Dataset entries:
■ ■ ■

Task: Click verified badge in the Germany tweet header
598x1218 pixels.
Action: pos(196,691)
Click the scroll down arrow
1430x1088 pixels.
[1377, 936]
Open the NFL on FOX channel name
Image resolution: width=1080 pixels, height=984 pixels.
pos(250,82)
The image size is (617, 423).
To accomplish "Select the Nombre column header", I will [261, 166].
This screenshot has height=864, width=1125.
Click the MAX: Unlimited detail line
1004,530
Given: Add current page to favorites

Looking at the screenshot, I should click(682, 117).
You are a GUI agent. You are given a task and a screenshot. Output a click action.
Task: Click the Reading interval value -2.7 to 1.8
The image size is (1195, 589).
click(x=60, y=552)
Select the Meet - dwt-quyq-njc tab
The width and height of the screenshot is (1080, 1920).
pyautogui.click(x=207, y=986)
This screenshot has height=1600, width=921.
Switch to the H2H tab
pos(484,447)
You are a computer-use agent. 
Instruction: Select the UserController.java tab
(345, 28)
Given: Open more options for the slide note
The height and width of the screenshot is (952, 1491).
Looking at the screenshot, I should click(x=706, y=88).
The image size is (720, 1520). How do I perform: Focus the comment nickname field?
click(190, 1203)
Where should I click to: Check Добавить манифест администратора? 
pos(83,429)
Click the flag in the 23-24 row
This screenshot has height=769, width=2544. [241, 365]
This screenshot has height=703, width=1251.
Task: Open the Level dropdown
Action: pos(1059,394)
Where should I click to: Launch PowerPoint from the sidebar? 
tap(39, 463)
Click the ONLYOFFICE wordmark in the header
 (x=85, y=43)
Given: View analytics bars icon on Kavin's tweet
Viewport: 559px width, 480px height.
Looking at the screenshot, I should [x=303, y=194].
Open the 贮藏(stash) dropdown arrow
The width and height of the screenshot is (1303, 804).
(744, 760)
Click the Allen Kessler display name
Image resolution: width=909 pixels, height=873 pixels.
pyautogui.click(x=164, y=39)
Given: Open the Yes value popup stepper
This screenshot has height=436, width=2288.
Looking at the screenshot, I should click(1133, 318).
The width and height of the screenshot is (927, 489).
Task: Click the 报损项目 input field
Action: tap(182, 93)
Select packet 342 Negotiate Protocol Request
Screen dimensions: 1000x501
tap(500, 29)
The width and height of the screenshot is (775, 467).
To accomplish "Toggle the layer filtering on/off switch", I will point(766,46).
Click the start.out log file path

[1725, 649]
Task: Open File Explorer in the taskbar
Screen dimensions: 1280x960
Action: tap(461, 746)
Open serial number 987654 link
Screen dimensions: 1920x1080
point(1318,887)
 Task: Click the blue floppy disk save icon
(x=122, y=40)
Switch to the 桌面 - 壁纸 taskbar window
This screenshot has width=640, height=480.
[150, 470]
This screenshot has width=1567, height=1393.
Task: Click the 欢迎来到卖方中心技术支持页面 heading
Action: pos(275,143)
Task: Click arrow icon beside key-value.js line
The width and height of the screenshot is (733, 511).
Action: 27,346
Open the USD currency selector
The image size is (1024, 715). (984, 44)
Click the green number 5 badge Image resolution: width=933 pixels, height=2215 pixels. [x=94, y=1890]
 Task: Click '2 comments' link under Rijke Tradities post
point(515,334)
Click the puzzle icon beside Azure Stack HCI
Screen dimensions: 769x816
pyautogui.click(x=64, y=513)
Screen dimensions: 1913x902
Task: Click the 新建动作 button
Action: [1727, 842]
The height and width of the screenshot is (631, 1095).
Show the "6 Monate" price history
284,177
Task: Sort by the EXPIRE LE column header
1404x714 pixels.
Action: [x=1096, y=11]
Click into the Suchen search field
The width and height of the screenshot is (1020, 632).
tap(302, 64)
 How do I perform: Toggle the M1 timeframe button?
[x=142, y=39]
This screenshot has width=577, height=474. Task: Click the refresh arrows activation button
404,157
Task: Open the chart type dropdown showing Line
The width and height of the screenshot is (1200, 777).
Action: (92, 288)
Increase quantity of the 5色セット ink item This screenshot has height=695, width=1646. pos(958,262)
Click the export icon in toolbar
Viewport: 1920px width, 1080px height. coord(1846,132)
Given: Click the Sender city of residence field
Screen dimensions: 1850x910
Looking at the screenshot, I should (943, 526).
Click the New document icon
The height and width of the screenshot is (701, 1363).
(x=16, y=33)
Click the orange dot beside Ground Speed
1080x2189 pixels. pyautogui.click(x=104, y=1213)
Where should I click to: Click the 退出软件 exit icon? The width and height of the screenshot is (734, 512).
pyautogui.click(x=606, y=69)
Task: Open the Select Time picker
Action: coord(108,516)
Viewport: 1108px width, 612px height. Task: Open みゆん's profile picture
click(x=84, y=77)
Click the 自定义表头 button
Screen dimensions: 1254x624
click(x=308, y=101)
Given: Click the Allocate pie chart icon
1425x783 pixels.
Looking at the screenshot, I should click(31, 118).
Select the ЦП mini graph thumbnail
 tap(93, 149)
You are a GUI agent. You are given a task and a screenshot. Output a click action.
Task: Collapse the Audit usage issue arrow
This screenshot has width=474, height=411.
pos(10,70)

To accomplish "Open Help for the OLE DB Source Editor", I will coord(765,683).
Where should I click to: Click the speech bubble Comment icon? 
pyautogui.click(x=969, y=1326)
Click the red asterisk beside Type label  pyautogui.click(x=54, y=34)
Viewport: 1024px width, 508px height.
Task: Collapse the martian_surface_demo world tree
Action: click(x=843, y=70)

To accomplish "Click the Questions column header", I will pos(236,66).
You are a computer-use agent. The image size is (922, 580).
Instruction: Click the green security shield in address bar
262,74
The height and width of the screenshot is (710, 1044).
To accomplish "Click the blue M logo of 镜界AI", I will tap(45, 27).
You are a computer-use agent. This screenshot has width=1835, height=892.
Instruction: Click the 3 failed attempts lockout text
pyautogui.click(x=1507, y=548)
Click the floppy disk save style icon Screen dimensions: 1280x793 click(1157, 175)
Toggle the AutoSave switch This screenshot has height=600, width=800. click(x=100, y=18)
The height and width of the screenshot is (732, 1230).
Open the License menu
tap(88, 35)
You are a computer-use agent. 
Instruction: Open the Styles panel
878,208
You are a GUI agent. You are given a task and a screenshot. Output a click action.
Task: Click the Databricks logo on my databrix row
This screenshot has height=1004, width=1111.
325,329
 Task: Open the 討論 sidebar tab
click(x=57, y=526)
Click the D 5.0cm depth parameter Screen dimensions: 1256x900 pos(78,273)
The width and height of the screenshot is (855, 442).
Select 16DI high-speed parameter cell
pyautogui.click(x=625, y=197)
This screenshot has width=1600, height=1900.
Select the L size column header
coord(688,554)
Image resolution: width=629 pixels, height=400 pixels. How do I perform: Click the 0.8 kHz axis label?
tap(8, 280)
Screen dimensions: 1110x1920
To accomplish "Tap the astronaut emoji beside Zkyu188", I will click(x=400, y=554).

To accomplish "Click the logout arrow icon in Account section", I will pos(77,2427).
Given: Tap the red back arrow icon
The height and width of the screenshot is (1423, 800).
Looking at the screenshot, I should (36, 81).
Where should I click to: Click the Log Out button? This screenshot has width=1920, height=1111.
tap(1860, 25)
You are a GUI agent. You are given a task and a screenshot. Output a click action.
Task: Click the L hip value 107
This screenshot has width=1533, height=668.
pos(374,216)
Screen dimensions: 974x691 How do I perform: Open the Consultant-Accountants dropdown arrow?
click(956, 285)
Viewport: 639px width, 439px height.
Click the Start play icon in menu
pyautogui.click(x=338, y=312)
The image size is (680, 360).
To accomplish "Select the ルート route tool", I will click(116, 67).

■ ■ ■

Exercise details ->
Only lines containing the string "accomplish" are needed. Pull each of them out of the records above.

Response for this exercise ->
To accomplish "Select the Nombre column header", I will [261, 166].
To accomplish "Toggle the layer filtering on/off switch", I will point(766,46).
To accomplish "Open Help for the OLE DB Source Editor", I will coord(765,683).
To accomplish "Click the Questions column header", I will pos(236,66).
To accomplish "Click the blue M logo of 镜界AI", I will tap(45, 27).
To accomplish "Tap the astronaut emoji beside Zkyu188", I will click(x=400, y=554).
To accomplish "Click the logout arrow icon in Account section", I will pos(77,2427).
To accomplish "Select the ルート route tool", I will click(116, 67).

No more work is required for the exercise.